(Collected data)
'''

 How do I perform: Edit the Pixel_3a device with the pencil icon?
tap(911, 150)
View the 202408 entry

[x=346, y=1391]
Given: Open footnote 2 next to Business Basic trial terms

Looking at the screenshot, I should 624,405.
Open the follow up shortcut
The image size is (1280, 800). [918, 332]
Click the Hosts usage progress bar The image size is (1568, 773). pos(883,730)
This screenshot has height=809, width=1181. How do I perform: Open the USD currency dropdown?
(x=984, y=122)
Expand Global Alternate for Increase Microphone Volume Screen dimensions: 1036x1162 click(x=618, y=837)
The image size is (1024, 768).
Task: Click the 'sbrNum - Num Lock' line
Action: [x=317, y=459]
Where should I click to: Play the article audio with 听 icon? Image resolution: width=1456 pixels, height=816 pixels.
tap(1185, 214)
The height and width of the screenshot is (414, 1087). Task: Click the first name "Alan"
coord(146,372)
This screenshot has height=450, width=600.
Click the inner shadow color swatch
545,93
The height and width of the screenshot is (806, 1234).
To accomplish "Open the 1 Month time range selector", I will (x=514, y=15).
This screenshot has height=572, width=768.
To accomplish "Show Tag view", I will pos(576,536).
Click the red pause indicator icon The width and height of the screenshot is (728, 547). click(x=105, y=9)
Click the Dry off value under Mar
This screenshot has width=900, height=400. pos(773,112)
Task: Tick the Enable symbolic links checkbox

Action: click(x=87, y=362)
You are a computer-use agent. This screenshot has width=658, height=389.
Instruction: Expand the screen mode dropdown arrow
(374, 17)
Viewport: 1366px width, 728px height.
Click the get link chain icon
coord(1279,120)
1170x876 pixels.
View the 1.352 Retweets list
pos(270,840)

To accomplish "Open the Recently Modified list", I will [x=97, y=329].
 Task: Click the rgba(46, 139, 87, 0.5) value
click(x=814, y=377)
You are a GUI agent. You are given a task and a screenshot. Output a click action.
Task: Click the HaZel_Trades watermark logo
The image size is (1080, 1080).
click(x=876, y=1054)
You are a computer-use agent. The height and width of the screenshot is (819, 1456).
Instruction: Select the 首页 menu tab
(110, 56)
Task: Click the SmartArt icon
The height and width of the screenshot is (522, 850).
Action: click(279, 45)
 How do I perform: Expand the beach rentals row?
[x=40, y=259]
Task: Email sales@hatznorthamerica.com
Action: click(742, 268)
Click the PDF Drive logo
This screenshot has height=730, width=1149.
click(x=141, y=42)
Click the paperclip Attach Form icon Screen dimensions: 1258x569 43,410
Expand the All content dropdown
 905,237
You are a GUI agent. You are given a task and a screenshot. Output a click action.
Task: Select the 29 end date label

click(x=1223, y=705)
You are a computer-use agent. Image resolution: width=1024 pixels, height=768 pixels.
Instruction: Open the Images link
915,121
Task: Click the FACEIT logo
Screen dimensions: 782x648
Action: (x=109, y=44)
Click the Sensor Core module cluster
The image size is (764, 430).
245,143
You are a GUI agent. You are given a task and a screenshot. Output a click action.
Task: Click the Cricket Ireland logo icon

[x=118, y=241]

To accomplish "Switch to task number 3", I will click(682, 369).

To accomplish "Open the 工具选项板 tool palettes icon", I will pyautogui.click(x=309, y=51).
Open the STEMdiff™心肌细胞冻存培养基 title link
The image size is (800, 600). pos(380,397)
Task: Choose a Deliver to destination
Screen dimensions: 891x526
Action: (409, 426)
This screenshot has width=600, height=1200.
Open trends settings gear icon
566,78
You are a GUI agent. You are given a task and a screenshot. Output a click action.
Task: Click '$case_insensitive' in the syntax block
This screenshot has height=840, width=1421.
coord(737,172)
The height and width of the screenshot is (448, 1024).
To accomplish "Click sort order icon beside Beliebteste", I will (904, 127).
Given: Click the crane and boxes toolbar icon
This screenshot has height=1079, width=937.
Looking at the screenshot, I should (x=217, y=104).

'''

Nothing may be left out. Retype all the entries exactly.

## Solution for this task
 How do I perform: Edit the Pixel_3a device with the pencil icon?
tap(911, 150)
View the 202408 entry

[x=346, y=1391]
Given: Open footnote 2 next to Business Basic trial terms

Looking at the screenshot, I should 624,405.
Open the follow up shortcut
The image size is (1280, 800). [918, 332]
Click the Hosts usage progress bar The image size is (1568, 773). pos(883,730)
This screenshot has height=809, width=1181. How do I perform: Open the USD currency dropdown?
(x=984, y=122)
Expand Global Alternate for Increase Microphone Volume Screen dimensions: 1036x1162 click(x=618, y=837)
The image size is (1024, 768).
Task: Click the 'sbrNum - Num Lock' line
Action: [x=317, y=459]
Where should I click to: Play the article audio with 听 icon? Image resolution: width=1456 pixels, height=816 pixels.
tap(1185, 214)
The height and width of the screenshot is (414, 1087). Task: Click the first name "Alan"
coord(146,372)
This screenshot has height=450, width=600.
Click the inner shadow color swatch
545,93
The height and width of the screenshot is (806, 1234).
To accomplish "Open the 1 Month time range selector", I will (x=514, y=15).
This screenshot has height=572, width=768.
To accomplish "Show Tag view", I will pos(576,536).
Click the red pause indicator icon The width and height of the screenshot is (728, 547). click(x=105, y=9)
Click the Dry off value under Mar
This screenshot has width=900, height=400. pos(773,112)
Task: Tick the Enable symbolic links checkbox

Action: click(x=87, y=362)
You are a computer-use agent. This screenshot has width=658, height=389.
Instruction: Expand the screen mode dropdown arrow
(374, 17)
Viewport: 1366px width, 728px height.
Click the get link chain icon
coord(1279,120)
1170x876 pixels.
View the 1.352 Retweets list
pos(270,840)

To accomplish "Open the Recently Modified list", I will [x=97, y=329].
 Task: Click the rgba(46, 139, 87, 0.5) value
click(x=814, y=377)
You are a GUI agent. You are given a task and a screenshot. Output a click action.
Task: Click the HaZel_Trades watermark logo
The image size is (1080, 1080).
click(x=876, y=1054)
You are a computer-use agent. The height and width of the screenshot is (819, 1456).
Instruction: Select the 首页 menu tab
(110, 56)
Task: Click the SmartArt icon
The height and width of the screenshot is (522, 850).
Action: click(279, 45)
 How do I perform: Expand the beach rentals row?
[x=40, y=259]
Task: Email sales@hatznorthamerica.com
Action: click(742, 268)
Click the PDF Drive logo
This screenshot has height=730, width=1149.
click(x=141, y=42)
Click the paperclip Attach Form icon Screen dimensions: 1258x569 43,410
Expand the All content dropdown
 905,237
You are a GUI agent. You are given a task and a screenshot. Output a click action.
Task: Select the 29 end date label

click(x=1223, y=705)
You are a computer-use agent. Image resolution: width=1024 pixels, height=768 pixels.
Instruction: Open the Images link
915,121
Task: Click the FACEIT logo
Screen dimensions: 782x648
Action: (x=109, y=44)
Click the Sensor Core module cluster
The image size is (764, 430).
245,143
You are a GUI agent. You are given a task and a screenshot. Output a click action.
Task: Click the Cricket Ireland logo icon

[x=118, y=241]

To accomplish "Switch to task number 3", I will click(682, 369).

To accomplish "Open the 工具选项板 tool palettes icon", I will pyautogui.click(x=309, y=51).
Open the STEMdiff™心肌细胞冻存培养基 title link
The image size is (800, 600). pos(380,397)
Task: Choose a Deliver to destination
Screen dimensions: 891x526
Action: (409, 426)
This screenshot has width=600, height=1200.
Open trends settings gear icon
566,78
You are a GUI agent. You are given a task and a screenshot. Output a click action.
Task: Click '$case_insensitive' in the syntax block
This screenshot has height=840, width=1421.
coord(737,172)
The height and width of the screenshot is (448, 1024).
To accomplish "Click sort order icon beside Beliebteste", I will (904, 127).
Given: Click the crane and boxes toolbar icon
This screenshot has height=1079, width=937.
Looking at the screenshot, I should (x=217, y=104).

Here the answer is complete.